*What the task asks:*
Each record must be reproduced exactly as it is shown.

*Record excerpts:*
******

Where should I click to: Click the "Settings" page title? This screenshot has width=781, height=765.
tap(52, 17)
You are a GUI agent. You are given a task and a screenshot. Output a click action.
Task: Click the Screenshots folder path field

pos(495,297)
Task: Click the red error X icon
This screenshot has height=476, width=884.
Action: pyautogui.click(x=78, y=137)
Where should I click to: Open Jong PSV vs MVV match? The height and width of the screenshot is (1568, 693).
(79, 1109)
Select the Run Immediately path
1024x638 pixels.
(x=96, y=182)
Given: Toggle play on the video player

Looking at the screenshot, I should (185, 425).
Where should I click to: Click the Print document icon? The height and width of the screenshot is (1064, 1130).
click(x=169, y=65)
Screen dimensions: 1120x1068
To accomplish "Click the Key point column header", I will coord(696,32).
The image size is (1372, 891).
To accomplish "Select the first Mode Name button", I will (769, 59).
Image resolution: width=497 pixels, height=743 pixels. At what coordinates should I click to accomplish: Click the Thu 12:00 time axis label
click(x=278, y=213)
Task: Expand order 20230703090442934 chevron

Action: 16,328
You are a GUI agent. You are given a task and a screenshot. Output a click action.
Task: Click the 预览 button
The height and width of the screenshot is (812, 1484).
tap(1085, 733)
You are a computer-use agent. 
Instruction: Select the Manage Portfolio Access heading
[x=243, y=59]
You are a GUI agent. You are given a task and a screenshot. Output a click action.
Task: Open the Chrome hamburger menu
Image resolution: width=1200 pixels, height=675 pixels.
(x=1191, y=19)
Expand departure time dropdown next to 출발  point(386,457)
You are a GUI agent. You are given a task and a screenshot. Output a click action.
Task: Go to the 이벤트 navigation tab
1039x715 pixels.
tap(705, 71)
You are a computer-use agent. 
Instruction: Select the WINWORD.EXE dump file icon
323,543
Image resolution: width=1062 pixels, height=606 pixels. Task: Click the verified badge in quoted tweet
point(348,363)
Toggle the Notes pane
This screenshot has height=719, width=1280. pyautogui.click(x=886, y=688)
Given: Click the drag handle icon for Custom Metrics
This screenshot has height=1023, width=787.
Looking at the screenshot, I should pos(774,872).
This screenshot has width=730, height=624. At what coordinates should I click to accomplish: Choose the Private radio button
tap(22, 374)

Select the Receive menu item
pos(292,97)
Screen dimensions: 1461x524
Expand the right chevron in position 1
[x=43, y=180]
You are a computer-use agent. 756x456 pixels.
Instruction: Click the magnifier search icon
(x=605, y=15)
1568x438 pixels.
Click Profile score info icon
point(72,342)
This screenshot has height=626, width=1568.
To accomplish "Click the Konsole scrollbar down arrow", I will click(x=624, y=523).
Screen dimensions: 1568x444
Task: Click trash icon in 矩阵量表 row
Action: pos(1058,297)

******

*Response area:*
Where should I click to: Click the "Settings" page title? This screenshot has width=781, height=765.
tap(52, 17)
You are a GUI agent. You are given a task and a screenshot. Output a click action.
Task: Click the Screenshots folder path field

pos(495,297)
Task: Click the red error X icon
This screenshot has height=476, width=884.
Action: pyautogui.click(x=78, y=137)
Where should I click to: Open Jong PSV vs MVV match? The height and width of the screenshot is (1568, 693).
(79, 1109)
Select the Run Immediately path
1024x638 pixels.
(x=96, y=182)
Given: Toggle play on the video player

Looking at the screenshot, I should (185, 425).
Where should I click to: Click the Print document icon? The height and width of the screenshot is (1064, 1130).
click(x=169, y=65)
Screen dimensions: 1120x1068
To accomplish "Click the Key point column header", I will coord(696,32).
The image size is (1372, 891).
To accomplish "Select the first Mode Name button", I will (769, 59).
Image resolution: width=497 pixels, height=743 pixels. At what coordinates should I click to accomplish: Click the Thu 12:00 time axis label
click(x=278, y=213)
Task: Expand order 20230703090442934 chevron

Action: 16,328
You are a GUI agent. You are given a task and a screenshot. Output a click action.
Task: Click the 预览 button
The height and width of the screenshot is (812, 1484).
tap(1085, 733)
You are a computer-use agent. 
Instruction: Select the Manage Portfolio Access heading
[x=243, y=59]
You are a GUI agent. You are given a task and a screenshot. Output a click action.
Task: Open the Chrome hamburger menu
Image resolution: width=1200 pixels, height=675 pixels.
(x=1191, y=19)
Expand departure time dropdown next to 출발  point(386,457)
You are a GUI agent. You are given a task and a screenshot. Output a click action.
Task: Go to the 이벤트 navigation tab
1039x715 pixels.
tap(705, 71)
You are a computer-use agent. 
Instruction: Select the WINWORD.EXE dump file icon
323,543
Image resolution: width=1062 pixels, height=606 pixels. Task: Click the verified badge in quoted tweet
point(348,363)
Toggle the Notes pane
This screenshot has height=719, width=1280. pyautogui.click(x=886, y=688)
Given: Click the drag handle icon for Custom Metrics
This screenshot has height=1023, width=787.
Looking at the screenshot, I should pos(774,872).
This screenshot has width=730, height=624. At what coordinates should I click to accomplish: Choose the Private radio button
tap(22, 374)

Select the Receive menu item
pos(292,97)
Screen dimensions: 1461x524
Expand the right chevron in position 1
[x=43, y=180]
You are a computer-use agent. 756x456 pixels.
Instruction: Click the magnifier search icon
(x=605, y=15)
1568x438 pixels.
Click Profile score info icon
point(72,342)
This screenshot has height=626, width=1568.
To accomplish "Click the Konsole scrollbar down arrow", I will click(x=624, y=523).
Screen dimensions: 1568x444
Task: Click trash icon in 矩阵量表 row
Action: pos(1058,297)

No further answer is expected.